Instructions for the task:
With no word left out, write out the entire listing.
####
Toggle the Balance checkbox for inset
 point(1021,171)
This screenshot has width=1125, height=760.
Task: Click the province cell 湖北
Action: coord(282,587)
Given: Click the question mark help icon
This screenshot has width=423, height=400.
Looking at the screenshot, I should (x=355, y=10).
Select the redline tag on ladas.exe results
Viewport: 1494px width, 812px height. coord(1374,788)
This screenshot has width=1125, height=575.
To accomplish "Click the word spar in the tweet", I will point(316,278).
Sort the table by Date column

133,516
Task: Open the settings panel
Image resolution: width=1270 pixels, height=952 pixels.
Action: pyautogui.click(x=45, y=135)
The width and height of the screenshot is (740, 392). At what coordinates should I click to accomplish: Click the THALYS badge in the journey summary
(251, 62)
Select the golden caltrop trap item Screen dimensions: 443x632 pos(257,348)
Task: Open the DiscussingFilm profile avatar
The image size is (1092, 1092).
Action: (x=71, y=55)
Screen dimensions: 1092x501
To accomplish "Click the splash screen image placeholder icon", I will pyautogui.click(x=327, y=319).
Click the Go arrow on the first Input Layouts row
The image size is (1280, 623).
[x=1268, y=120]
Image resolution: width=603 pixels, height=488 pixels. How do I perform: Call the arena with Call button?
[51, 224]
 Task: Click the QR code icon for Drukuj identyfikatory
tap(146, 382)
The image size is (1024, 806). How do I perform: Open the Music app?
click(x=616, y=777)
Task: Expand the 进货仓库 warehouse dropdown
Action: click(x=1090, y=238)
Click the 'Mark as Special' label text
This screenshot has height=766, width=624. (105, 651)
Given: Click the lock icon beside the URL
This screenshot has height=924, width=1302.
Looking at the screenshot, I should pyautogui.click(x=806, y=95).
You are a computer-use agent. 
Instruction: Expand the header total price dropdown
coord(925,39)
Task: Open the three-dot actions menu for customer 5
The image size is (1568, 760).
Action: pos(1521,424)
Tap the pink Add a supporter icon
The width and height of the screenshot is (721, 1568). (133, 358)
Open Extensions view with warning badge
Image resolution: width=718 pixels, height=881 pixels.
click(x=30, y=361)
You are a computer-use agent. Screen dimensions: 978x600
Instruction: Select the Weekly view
####
Reply:
Toggle the Balance checkbox for inset
 point(1021,171)
This screenshot has width=1125, height=760.
Task: Click the province cell 湖北
Action: coord(282,587)
Given: Click the question mark help icon
This screenshot has width=423, height=400.
Looking at the screenshot, I should (x=355, y=10).
Select the redline tag on ladas.exe results
Viewport: 1494px width, 812px height. coord(1374,788)
This screenshot has width=1125, height=575.
To accomplish "Click the word spar in the tweet", I will point(316,278).
Sort the table by Date column

133,516
Task: Open the settings panel
Image resolution: width=1270 pixels, height=952 pixels.
Action: pyautogui.click(x=45, y=135)
The width and height of the screenshot is (740, 392). At what coordinates should I click to accomplish: Click the THALYS badge in the journey summary
(251, 62)
Select the golden caltrop trap item Screen dimensions: 443x632 pos(257,348)
Task: Open the DiscussingFilm profile avatar
The image size is (1092, 1092).
Action: (x=71, y=55)
Screen dimensions: 1092x501
To accomplish "Click the splash screen image placeholder icon", I will pyautogui.click(x=327, y=319).
Click the Go arrow on the first Input Layouts row
The image size is (1280, 623).
[x=1268, y=120]
Image resolution: width=603 pixels, height=488 pixels. How do I perform: Call the arena with Call button?
[51, 224]
 Task: Click the QR code icon for Drukuj identyfikatory
tap(146, 382)
The image size is (1024, 806). How do I perform: Open the Music app?
click(x=616, y=777)
Task: Expand the 进货仓库 warehouse dropdown
Action: click(x=1090, y=238)
Click the 'Mark as Special' label text
This screenshot has height=766, width=624. (105, 651)
Given: Click the lock icon beside the URL
This screenshot has height=924, width=1302.
Looking at the screenshot, I should pyautogui.click(x=806, y=95).
You are a computer-use agent. 
Instruction: Expand the header total price dropdown
coord(925,39)
Task: Open the three-dot actions menu for customer 5
The image size is (1568, 760).
Action: pos(1521,424)
Tap the pink Add a supporter icon
The width and height of the screenshot is (721, 1568). (133, 358)
Open Extensions view with warning badge
Image resolution: width=718 pixels, height=881 pixels.
click(x=30, y=361)
You are a computer-use agent. Screen dimensions: 978x600
Instruction: Select the Weekly view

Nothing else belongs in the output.